Zensur durch Wohnungsgesellschaft?: Das falsche Plakat aufgehängt

Städtische Wohnungsgesellschaft Saga kündigt Infoladen in Wilhelmsburg. Die Betreiber hatten sich kritisch über die Internationale Bauausstellung im Stadtteil geäußert.

Vorbereitungen für die "Küche für alle": Der Infoladen am Donnerstagnachmittag. Bild: Hendrik Doose

Für die Betroffenen ist es politische Zensur, für die anderen nur ein rechtlicher Schritt: Die städtische Wohnungsbaugesellschaft Saga hat dem links-alternativen Infoladen der "Initiative für ein soziales Wilhelmsburg" zum 30. Juni gekündigt. "Grund ist, dass wir uns im Netzwerk ,Recht auf Stadt' gegen Gentrifizierung engagieren", sagt Narmin Pientka vom Infoladen. Daher habe man auch eine kritische Haltung zur Internationalen Bauausstellung 2013 (IBA), mit der der Senat Wilhelmsburg "aufwerten" will.

Diese Begründung bestreitet die Saga. "Wir können doch nicht Gesinnungskündigungen aussprechen", gibt sich Saga-Sprecher Mario Spitzmüller entrüstet. Die Kündigung des 28 Quadratmeter großen Ladens sei vielmehr ausgesprochen worden, weil die Betreiber ständig die Klinkerfassade und die Ladentür mit Plakaten und Aufklebern verschandelt hätten. "Wir sind nicht gewillt, das hinzunehmen", so Spitzmüller.

Am 24. November 2009 seien die Betreiber deswegen abgemahnt und aufgefordert worden, die Plakate und Aufkleber bis Mitte Dezember zu entfernen. "Die Tür haben sie auch von Aufklebern frei gerubbelt, die Plakate sind aber drangeblieben." Daraufhin sei dann die Kündigung ausgesprochen worden, sagt Spitzmüller "Bei Gewerbemietverträgen ist das ohne Begründung möglich."

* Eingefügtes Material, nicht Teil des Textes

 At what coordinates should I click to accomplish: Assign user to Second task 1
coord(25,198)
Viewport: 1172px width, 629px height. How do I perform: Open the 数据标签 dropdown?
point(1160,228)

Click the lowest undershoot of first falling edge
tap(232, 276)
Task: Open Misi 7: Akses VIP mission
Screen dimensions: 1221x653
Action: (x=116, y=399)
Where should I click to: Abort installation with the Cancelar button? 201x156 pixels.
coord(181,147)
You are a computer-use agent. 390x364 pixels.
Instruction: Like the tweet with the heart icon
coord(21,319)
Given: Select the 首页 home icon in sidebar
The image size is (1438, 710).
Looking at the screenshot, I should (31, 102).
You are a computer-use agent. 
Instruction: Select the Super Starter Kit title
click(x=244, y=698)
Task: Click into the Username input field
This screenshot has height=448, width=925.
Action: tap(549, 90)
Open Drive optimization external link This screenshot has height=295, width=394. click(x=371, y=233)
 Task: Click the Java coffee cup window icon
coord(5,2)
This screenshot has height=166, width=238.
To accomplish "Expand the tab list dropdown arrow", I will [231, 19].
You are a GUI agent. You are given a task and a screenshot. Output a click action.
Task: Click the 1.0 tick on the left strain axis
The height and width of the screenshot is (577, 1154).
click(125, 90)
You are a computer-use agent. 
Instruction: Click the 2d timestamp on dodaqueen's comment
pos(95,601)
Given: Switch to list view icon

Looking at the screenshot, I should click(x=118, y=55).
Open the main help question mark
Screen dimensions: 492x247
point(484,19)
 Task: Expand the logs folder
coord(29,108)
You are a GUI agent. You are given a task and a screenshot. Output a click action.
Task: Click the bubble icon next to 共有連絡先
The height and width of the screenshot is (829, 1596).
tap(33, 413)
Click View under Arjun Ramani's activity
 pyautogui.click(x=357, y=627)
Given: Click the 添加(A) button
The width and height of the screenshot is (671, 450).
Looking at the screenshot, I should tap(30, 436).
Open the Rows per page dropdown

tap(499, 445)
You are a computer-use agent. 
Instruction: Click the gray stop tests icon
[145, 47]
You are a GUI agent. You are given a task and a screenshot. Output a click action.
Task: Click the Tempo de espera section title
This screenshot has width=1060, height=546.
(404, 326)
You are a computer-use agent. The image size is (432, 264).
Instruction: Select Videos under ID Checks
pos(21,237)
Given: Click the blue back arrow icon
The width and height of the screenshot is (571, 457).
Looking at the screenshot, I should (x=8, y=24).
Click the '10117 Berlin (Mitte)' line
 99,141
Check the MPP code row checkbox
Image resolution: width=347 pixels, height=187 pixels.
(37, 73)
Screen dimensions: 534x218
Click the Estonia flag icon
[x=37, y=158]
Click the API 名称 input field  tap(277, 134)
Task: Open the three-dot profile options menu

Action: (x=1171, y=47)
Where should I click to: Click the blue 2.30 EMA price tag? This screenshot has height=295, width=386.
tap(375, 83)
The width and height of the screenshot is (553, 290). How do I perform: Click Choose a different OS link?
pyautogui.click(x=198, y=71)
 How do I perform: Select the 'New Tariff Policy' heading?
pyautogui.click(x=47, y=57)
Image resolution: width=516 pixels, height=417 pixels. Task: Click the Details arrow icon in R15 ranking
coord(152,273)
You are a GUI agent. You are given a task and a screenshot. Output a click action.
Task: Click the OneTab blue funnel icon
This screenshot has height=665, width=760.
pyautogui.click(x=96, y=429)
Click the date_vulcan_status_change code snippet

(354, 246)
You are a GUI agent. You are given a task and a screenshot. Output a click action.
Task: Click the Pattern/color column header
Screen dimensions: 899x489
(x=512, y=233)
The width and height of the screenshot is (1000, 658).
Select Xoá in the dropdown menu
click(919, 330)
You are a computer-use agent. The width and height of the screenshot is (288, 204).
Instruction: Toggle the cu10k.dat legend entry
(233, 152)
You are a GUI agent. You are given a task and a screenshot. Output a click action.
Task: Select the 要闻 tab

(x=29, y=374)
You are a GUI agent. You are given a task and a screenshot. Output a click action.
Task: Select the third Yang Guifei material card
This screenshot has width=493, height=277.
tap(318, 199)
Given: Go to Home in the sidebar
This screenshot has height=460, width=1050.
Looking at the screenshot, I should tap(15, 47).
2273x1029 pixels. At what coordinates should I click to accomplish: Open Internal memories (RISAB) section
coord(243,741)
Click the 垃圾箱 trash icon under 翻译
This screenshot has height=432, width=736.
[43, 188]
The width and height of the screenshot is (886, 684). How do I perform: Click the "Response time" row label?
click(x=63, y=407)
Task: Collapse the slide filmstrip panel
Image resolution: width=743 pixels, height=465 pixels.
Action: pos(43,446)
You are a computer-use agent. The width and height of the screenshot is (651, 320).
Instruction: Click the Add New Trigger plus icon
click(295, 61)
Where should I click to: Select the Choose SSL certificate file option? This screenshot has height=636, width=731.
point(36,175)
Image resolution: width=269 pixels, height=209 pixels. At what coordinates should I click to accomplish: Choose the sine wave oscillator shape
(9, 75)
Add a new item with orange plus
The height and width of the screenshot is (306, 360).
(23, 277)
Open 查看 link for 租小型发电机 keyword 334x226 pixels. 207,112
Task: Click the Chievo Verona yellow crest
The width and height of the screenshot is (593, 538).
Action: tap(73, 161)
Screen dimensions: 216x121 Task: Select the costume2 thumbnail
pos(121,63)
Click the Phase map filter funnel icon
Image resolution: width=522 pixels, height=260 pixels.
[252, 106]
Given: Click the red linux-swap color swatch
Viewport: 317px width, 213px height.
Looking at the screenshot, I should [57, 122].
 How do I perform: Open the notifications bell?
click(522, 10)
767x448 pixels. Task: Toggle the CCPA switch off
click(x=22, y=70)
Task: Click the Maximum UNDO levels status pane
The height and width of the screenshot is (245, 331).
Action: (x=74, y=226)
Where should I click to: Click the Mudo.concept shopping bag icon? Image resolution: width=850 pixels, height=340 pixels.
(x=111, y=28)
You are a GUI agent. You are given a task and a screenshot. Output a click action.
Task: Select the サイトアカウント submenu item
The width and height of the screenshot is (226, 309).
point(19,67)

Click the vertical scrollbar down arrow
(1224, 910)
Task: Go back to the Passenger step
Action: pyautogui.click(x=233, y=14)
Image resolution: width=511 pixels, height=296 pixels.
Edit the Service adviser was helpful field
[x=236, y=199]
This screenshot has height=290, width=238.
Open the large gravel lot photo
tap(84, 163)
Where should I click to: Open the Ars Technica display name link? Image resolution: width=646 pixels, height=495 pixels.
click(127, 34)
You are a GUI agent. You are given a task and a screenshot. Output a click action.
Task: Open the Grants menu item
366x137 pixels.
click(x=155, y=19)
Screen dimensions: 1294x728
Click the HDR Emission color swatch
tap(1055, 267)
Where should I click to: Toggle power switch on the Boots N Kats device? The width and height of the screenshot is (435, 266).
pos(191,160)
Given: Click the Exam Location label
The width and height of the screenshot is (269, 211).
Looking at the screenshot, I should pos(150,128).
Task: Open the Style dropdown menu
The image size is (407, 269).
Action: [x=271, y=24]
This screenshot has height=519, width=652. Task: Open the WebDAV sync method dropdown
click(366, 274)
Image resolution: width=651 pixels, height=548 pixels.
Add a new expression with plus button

Das ist zwar richtig, dennoch bleibt ein fader Beigeschmack. "Als wir die Abmahnung bekommen haben, haben wir sofort die Plakate und Aufkleber entfernt", sagt Narmin Pientka. "Wir haben der Saga aber auch gesagt: Die Plakate sind nicht von uns, und wir können nicht garantieren, dass keine neuen Plakate geklebt werden, da Plakate gerne neben unserem Laden angebracht werden", so Pientka. Dann sei es lange ruhig gewesen, bis vorige Woche aus heiteren Himmel die Kündigung gekommen sei - ohne Vorwarnung, mit Datum der ersten Abmahnung.

Pientka vermutet, dass ein kritisches Plakat im Schaufenster Stein des Anstoßes war. Bei dem Plakat ging um die Internationale Bauausstellung 2013 und die dadurch fortschreitende Gentrifizierung Wilhelmsburgs. "Das Plakat muss jemand von der Saga zufällig gesehen haben", sagt Pientka. Denn bei einem Gespräch zwischen ihnen und dem Saga-Verantwortlichen für Gewerbeimmobilien sei deutlich sagt worden, "dass sie uns hier nicht wollen", berichtet Pientka. Die Saga sei "IBA-Kooperationspartner" und könne nicht zugleich den Info-Laden in ihrer Immobilie dulden.

Es sei vor dem Hintergrund der "aktuellen stadtpolitischen Situation haarsträubend, wenn die städtische Saga nicht nur nicht ihrem Auftrag des sozialen Wohnungsbau nachkommt", kritisiert David Kress vom Vorstand der Initiative soziales Wilhelmsburg, "sondern auch noch bereits etablierte soziokulturelle Räume verdrängt". Die Initiative versucht nun, über politischen Druck die Rücknahme der Kündigung durch die Saga zu erreichen und verbreitet ein siebenseitiges Positionspapier, Motto: "Träume brauchen Räume".

Unterstützung bekommt der Infoladen von der Linkspartei. "Wer den Dialog mit jungen Menschen will, die nach Wilhelmsburg gelockt wurden, der muss sich auch auf einen Konflikt mit kritischen Positionen einlassen", sagt der Linkspartei-Bürgerschaftsabgeordnete Joachim Bischoff. Die Kündigung sei Ausdruck "wilhelminischen Obrigkeitsdenkens".